Apparently making the dependency-manager's code simpler is a goal worth removing developer's ability to be expressive and removing security updates.


> Apparently making the dependency-manager's code simpler is a goal

That isn't the goal at all. The goal of Minimal Version Selection is to ensure that the version selected is closest to that which was tested by the app and its dependencies.

> worth removing developer's ability to be expressive and removing security updates.

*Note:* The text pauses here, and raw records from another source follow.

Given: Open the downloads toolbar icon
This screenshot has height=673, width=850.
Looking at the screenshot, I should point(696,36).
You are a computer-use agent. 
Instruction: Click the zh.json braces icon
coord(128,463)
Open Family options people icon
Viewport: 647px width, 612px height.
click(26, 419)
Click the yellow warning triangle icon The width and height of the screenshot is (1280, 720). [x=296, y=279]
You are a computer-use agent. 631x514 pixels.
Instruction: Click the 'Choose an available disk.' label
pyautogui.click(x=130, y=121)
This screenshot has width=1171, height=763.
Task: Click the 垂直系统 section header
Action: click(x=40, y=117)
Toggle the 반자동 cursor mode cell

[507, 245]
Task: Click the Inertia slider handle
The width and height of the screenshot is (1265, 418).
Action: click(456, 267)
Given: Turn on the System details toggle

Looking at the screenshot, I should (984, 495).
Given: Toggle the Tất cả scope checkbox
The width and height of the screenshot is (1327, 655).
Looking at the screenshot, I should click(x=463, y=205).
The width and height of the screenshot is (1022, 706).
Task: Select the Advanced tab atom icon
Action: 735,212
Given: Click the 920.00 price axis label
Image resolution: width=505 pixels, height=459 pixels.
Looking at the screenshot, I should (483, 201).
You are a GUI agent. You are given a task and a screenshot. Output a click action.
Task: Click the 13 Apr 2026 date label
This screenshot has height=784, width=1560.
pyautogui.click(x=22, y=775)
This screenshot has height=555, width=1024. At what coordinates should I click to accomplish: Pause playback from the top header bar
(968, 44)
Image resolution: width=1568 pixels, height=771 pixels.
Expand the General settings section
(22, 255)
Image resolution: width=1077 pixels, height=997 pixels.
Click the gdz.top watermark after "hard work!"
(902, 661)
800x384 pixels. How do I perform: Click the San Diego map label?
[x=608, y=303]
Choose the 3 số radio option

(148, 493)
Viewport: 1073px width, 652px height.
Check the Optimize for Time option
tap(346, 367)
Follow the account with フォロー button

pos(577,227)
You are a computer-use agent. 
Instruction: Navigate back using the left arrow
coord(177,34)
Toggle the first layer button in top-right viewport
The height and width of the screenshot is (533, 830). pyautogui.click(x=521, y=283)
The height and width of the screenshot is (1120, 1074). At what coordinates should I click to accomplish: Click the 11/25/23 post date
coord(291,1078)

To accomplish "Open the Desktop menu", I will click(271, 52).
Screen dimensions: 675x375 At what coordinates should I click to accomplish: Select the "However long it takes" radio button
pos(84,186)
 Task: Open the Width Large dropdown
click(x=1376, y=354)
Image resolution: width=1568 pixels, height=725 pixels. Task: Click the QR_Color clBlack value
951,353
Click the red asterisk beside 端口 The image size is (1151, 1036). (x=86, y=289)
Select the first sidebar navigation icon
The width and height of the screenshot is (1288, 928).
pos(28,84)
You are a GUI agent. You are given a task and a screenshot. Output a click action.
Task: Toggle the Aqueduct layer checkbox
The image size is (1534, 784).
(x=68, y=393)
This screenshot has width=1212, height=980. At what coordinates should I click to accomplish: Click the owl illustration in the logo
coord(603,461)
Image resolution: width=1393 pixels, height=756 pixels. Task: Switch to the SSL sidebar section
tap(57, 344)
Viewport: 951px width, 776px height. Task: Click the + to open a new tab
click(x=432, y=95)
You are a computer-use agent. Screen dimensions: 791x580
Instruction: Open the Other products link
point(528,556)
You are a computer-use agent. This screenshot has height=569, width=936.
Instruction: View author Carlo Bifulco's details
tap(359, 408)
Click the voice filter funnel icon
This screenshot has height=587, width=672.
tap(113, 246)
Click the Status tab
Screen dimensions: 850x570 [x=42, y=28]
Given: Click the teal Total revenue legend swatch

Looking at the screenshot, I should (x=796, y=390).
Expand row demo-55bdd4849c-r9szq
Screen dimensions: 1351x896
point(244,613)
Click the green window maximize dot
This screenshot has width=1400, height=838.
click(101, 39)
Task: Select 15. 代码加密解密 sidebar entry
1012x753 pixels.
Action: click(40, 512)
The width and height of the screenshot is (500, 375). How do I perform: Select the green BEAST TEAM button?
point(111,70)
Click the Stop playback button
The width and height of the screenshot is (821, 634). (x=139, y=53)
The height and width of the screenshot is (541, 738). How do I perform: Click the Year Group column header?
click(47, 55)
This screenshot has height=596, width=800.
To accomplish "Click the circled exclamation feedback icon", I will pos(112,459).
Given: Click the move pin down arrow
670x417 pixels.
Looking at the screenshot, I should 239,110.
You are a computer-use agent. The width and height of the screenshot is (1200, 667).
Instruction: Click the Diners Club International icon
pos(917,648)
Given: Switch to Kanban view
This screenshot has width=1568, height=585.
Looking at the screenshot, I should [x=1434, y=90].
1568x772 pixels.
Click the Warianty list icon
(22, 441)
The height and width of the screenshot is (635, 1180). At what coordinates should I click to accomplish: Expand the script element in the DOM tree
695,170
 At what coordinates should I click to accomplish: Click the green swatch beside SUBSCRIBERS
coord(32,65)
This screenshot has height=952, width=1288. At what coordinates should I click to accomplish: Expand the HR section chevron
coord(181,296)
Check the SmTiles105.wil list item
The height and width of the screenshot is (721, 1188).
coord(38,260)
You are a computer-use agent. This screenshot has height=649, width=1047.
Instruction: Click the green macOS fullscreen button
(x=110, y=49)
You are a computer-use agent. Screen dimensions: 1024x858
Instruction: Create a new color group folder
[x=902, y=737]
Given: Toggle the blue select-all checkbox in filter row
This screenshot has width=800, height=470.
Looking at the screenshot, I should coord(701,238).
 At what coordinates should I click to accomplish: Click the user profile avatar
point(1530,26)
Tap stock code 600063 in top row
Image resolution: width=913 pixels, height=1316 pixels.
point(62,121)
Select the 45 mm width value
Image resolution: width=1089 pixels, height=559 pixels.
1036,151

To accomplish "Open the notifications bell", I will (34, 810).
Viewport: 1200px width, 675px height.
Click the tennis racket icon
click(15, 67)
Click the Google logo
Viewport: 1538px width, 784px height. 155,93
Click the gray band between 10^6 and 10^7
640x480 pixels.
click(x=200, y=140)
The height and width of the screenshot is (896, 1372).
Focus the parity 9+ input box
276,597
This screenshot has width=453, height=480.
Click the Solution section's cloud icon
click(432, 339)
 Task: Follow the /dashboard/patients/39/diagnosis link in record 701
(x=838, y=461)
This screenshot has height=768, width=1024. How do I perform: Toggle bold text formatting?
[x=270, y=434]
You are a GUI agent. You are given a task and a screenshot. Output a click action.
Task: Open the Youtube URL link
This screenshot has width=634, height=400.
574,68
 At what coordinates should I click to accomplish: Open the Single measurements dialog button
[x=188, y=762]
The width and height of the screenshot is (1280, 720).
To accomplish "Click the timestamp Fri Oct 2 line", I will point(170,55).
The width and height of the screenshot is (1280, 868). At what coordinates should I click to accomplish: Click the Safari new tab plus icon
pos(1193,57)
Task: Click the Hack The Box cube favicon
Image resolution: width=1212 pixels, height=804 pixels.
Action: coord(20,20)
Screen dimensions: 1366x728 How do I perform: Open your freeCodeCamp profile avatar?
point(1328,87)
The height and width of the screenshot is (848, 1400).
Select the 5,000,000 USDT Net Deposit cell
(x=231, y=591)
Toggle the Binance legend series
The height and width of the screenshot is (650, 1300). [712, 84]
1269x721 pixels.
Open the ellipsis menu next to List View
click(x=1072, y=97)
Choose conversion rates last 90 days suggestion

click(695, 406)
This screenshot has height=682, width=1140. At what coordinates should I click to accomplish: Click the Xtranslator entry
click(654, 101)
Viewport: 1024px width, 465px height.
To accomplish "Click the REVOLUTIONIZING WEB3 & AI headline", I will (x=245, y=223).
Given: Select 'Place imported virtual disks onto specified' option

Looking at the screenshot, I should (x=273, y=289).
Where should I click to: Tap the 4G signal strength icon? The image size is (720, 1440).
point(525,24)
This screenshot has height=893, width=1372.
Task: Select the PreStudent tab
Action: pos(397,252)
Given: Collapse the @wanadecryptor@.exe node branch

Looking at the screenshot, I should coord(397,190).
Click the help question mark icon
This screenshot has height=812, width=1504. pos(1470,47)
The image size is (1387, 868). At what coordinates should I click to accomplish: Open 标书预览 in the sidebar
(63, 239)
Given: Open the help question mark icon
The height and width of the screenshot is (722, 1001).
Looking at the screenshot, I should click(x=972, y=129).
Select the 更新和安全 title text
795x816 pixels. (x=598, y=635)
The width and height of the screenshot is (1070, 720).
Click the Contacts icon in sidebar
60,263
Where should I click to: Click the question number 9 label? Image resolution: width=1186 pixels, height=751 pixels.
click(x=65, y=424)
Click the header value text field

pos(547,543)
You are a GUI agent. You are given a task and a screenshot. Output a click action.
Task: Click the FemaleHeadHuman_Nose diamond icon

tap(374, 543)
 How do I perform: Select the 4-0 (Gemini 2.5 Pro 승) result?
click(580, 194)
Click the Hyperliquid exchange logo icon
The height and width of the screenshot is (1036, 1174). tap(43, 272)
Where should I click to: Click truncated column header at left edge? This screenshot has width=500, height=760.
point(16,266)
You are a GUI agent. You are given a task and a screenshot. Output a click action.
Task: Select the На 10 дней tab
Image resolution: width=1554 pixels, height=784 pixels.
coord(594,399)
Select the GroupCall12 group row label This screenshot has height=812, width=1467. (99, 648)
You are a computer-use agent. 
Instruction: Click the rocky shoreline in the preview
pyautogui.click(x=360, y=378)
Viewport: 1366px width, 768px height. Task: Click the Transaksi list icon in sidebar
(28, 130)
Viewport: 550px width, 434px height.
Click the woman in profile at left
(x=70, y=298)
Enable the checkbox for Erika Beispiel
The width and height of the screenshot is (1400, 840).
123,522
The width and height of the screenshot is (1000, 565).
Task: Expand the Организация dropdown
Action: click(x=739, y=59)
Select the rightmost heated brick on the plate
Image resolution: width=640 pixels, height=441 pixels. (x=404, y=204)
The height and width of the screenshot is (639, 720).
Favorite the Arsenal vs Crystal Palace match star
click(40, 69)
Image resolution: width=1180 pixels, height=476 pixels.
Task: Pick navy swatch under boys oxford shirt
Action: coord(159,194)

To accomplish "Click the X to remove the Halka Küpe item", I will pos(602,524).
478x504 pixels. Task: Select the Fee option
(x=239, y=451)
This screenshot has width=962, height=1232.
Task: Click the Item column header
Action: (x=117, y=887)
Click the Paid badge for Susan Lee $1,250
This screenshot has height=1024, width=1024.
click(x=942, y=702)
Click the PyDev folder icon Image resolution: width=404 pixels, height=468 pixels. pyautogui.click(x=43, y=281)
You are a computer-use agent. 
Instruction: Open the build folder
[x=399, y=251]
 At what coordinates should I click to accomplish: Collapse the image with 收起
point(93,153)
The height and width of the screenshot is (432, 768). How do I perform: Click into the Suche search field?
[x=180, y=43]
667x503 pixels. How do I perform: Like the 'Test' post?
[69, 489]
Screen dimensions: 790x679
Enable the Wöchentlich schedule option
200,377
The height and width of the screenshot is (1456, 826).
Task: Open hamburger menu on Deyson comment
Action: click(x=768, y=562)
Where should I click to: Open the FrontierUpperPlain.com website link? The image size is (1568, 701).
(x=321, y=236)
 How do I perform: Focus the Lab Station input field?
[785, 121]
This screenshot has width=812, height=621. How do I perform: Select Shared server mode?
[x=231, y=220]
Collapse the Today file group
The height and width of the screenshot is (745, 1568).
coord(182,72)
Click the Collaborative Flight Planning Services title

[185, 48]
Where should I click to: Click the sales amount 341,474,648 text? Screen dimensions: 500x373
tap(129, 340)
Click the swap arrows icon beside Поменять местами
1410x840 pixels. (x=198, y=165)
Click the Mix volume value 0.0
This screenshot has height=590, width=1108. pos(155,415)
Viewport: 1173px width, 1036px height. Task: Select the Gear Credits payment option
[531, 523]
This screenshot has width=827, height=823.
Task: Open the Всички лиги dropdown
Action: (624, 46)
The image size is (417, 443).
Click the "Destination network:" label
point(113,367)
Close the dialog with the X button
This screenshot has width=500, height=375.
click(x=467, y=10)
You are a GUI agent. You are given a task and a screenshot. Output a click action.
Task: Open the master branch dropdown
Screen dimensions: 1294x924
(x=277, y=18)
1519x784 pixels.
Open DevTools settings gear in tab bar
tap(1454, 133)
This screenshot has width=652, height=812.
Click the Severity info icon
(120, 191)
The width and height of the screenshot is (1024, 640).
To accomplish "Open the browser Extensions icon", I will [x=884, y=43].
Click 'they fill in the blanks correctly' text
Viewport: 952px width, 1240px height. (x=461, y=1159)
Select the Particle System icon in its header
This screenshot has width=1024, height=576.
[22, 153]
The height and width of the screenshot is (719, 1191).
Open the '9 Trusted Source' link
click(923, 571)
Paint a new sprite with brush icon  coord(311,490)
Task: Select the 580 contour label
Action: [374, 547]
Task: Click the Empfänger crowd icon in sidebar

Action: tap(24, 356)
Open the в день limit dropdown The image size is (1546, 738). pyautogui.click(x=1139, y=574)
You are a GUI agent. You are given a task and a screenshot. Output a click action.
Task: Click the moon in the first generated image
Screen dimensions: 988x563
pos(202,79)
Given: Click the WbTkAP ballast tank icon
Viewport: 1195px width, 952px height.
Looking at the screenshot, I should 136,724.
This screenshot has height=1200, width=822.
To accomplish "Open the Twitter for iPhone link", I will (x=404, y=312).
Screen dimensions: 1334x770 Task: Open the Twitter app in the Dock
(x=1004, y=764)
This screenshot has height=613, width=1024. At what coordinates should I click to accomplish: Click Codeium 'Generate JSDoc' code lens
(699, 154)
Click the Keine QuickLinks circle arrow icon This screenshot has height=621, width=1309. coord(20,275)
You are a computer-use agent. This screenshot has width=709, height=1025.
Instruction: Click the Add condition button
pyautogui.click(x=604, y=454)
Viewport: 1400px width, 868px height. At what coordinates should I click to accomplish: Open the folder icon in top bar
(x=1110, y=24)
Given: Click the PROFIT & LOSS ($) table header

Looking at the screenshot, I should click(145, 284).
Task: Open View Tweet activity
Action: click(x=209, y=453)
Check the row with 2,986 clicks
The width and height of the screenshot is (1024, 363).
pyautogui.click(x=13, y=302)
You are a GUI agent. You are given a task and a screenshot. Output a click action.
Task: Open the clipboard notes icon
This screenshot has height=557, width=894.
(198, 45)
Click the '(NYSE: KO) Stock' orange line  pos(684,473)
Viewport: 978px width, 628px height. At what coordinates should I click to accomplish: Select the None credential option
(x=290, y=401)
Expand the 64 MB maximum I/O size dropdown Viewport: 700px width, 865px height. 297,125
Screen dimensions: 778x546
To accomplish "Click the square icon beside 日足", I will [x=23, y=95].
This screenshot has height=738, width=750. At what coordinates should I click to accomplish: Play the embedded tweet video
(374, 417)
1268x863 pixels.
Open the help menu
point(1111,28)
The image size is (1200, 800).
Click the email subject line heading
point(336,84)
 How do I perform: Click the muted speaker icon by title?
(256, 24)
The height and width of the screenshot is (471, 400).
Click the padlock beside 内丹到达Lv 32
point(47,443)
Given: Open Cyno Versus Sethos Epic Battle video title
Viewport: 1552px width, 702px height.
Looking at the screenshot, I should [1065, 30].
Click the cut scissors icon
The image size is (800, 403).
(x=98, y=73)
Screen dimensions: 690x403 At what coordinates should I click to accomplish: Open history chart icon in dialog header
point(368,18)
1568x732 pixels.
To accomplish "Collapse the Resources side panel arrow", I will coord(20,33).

And that isn't true either. It allows the developer of both the app and its dependencies to express the version they have tested against, and still allow the developer to receive security updates by explicitly increasing the version, allowing them to test that the update doesn't create problems while doing so.

It allows for version pinning without the need for a lock file.


I'd be surprised if the Go developers ever care to do this right. Google doesn't use any of this, and all their projects do extensive vendoring with heavy modifications (effectively forking them).

Personally, I despise their approach to developing software, and on principle, I won't really develop software in Go because their attitude permeates through language and software development mechanisms.